_Work to complete_. Your answer must be the full set of entries, reproduced exactly.

_Entries shown_.

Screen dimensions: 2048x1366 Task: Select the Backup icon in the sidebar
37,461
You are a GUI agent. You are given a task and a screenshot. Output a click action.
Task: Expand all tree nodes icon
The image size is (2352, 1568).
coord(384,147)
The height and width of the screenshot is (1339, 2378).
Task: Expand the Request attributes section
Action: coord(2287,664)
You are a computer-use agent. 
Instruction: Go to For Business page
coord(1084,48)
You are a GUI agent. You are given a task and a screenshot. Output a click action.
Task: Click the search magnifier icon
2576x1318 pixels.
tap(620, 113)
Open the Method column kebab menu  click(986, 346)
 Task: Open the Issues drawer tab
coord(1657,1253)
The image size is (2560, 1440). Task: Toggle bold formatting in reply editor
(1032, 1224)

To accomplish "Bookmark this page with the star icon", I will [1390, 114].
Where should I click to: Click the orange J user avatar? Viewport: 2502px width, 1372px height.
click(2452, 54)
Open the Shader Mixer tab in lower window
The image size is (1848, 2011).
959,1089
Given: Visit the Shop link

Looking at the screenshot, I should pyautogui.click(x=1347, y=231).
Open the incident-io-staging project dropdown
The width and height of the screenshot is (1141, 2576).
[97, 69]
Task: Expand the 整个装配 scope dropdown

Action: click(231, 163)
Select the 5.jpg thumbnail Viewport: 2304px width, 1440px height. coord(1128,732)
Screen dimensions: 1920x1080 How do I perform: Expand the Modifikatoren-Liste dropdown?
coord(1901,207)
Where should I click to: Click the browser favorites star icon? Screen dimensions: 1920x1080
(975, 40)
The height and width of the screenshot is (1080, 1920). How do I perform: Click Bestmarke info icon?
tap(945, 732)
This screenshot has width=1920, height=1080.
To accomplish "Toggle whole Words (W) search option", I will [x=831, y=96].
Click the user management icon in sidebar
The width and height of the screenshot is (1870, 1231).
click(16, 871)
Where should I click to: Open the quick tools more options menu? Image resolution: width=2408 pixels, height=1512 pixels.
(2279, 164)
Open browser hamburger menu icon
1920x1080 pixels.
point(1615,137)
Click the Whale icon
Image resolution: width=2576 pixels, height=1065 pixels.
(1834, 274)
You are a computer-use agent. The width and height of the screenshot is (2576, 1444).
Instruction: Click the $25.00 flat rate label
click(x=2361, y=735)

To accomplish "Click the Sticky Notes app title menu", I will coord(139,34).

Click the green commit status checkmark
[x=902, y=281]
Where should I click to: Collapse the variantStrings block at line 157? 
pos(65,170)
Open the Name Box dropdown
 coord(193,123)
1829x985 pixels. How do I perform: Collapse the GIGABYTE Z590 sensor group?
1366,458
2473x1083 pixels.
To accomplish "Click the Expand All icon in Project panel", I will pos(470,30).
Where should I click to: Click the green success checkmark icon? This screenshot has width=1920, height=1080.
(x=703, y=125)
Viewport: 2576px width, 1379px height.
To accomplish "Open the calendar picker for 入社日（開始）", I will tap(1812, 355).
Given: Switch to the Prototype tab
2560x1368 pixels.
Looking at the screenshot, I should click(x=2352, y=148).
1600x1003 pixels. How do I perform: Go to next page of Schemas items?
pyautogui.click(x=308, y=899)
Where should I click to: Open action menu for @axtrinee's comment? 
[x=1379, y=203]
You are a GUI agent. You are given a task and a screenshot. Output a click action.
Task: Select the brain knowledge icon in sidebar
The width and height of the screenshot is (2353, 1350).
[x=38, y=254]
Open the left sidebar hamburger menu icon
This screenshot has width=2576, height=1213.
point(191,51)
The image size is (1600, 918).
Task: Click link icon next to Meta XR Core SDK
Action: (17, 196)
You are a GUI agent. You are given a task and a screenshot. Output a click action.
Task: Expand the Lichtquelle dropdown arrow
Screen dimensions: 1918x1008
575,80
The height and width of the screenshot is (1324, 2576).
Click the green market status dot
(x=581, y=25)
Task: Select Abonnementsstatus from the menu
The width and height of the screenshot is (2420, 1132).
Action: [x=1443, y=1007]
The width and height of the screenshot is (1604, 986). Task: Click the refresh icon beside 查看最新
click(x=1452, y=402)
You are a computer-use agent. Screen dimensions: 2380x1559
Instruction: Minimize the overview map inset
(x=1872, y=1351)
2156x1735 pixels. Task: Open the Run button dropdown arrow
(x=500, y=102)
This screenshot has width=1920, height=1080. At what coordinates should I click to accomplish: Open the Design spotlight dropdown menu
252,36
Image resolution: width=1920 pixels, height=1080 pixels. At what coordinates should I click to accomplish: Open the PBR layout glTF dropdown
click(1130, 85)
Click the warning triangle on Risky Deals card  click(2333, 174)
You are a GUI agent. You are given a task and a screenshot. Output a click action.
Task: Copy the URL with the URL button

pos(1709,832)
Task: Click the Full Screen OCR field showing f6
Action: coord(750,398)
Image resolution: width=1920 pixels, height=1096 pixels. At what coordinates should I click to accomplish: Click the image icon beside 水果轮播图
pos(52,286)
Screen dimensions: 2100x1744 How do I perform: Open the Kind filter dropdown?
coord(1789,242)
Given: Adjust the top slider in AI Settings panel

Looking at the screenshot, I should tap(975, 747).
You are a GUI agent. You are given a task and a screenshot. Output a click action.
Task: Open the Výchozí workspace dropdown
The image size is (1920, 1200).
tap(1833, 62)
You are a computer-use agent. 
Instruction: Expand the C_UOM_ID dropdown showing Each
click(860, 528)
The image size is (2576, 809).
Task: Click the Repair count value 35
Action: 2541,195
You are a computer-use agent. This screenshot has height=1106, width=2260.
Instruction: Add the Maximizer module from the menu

_Your response_.
Screen dimensions: 2048x1366 Task: Select the Backup icon in the sidebar
37,461
You are a GUI agent. You are given a task and a screenshot. Output a click action.
Task: Expand all tree nodes icon
The image size is (2352, 1568).
coord(384,147)
The height and width of the screenshot is (1339, 2378).
Task: Expand the Request attributes section
Action: coord(2287,664)
You are a computer-use agent. 
Instruction: Go to For Business page
coord(1084,48)
You are a GUI agent. You are given a task and a screenshot. Output a click action.
Task: Click the search magnifier icon
2576x1318 pixels.
tap(620, 113)
Open the Method column kebab menu  click(986, 346)
 Task: Open the Issues drawer tab
coord(1657,1253)
The image size is (2560, 1440). Task: Toggle bold formatting in reply editor
(1032, 1224)

To accomplish "Bookmark this page with the star icon", I will [1390, 114].
Where should I click to: Click the orange J user avatar? Viewport: 2502px width, 1372px height.
click(2452, 54)
Open the Shader Mixer tab in lower window
The image size is (1848, 2011).
959,1089
Given: Visit the Shop link

Looking at the screenshot, I should pyautogui.click(x=1347, y=231).
Open the incident-io-staging project dropdown
The width and height of the screenshot is (1141, 2576).
[97, 69]
Task: Expand the 整个装配 scope dropdown

Action: click(231, 163)
Select the 5.jpg thumbnail Viewport: 2304px width, 1440px height. coord(1128,732)
Screen dimensions: 1920x1080 How do I perform: Expand the Modifikatoren-Liste dropdown?
coord(1901,207)
Where should I click to: Click the browser favorites star icon? Screen dimensions: 1920x1080
(975, 40)
The height and width of the screenshot is (1080, 1920). How do I perform: Click Bestmarke info icon?
tap(945, 732)
This screenshot has width=1920, height=1080.
To accomplish "Toggle whole Words (W) search option", I will [x=831, y=96].
Click the user management icon in sidebar
The width and height of the screenshot is (1870, 1231).
click(16, 871)
Where should I click to: Open the quick tools more options menu? Image resolution: width=2408 pixels, height=1512 pixels.
(2279, 164)
Open browser hamburger menu icon
1920x1080 pixels.
point(1615,137)
Click the Whale icon
Image resolution: width=2576 pixels, height=1065 pixels.
(1834, 274)
You are a computer-use agent. The width and height of the screenshot is (2576, 1444).
Instruction: Click the $25.00 flat rate label
click(x=2361, y=735)

To accomplish "Click the Sticky Notes app title menu", I will coord(139,34).

Click the green commit status checkmark
[x=902, y=281]
Where should I click to: Collapse the variantStrings block at line 157? 
pos(65,170)
Open the Name Box dropdown
 coord(193,123)
1829x985 pixels. How do I perform: Collapse the GIGABYTE Z590 sensor group?
1366,458
2473x1083 pixels.
To accomplish "Click the Expand All icon in Project panel", I will pos(470,30).
Where should I click to: Click the green success checkmark icon? This screenshot has width=1920, height=1080.
(x=703, y=125)
Viewport: 2576px width, 1379px height.
To accomplish "Open the calendar picker for 入社日（開始）", I will tap(1812, 355).
Given: Switch to the Prototype tab
2560x1368 pixels.
Looking at the screenshot, I should click(x=2352, y=148).
1600x1003 pixels. How do I perform: Go to next page of Schemas items?
pyautogui.click(x=308, y=899)
Where should I click to: Open action menu for @axtrinee's comment? 
[x=1379, y=203]
You are a GUI agent. You are given a task and a screenshot. Output a click action.
Task: Select the brain knowledge icon in sidebar
The width and height of the screenshot is (2353, 1350).
[x=38, y=254]
Open the left sidebar hamburger menu icon
This screenshot has width=2576, height=1213.
point(191,51)
The image size is (1600, 918).
Task: Click link icon next to Meta XR Core SDK
Action: (17, 196)
You are a GUI agent. You are given a task and a screenshot. Output a click action.
Task: Expand the Lichtquelle dropdown arrow
Screen dimensions: 1918x1008
575,80
The height and width of the screenshot is (1324, 2576).
Click the green market status dot
(x=581, y=25)
Task: Select Abonnementsstatus from the menu
The width and height of the screenshot is (2420, 1132).
Action: [x=1443, y=1007]
The width and height of the screenshot is (1604, 986). Task: Click the refresh icon beside 查看最新
click(x=1452, y=402)
You are a computer-use agent. Screen dimensions: 2380x1559
Instruction: Minimize the overview map inset
(x=1872, y=1351)
2156x1735 pixels. Task: Open the Run button dropdown arrow
(x=500, y=102)
This screenshot has width=1920, height=1080. At what coordinates should I click to accomplish: Open the Design spotlight dropdown menu
252,36
Image resolution: width=1920 pixels, height=1080 pixels. At what coordinates should I click to accomplish: Open the PBR layout glTF dropdown
click(1130, 85)
Click the warning triangle on Risky Deals card  click(2333, 174)
You are a GUI agent. You are given a task and a screenshot. Output a click action.
Task: Copy the URL with the URL button

pos(1709,832)
Task: Click the Full Screen OCR field showing f6
Action: coord(750,398)
Image resolution: width=1920 pixels, height=1096 pixels. At what coordinates should I click to accomplish: Click the image icon beside 水果轮播图
pos(52,286)
Screen dimensions: 2100x1744 How do I perform: Open the Kind filter dropdown?
coord(1789,242)
Given: Adjust the top slider in AI Settings panel

Looking at the screenshot, I should tap(975, 747).
You are a GUI agent. You are given a task and a screenshot. Output a click action.
Task: Open the Výchozí workspace dropdown
The image size is (1920, 1200).
tap(1833, 62)
You are a computer-use agent. 
Instruction: Expand the C_UOM_ID dropdown showing Each
click(860, 528)
The image size is (2576, 809).
Task: Click the Repair count value 35
Action: 2541,195
You are a computer-use agent. This screenshot has height=1106, width=2260.
Instruction: Add the Maximizer module from the menu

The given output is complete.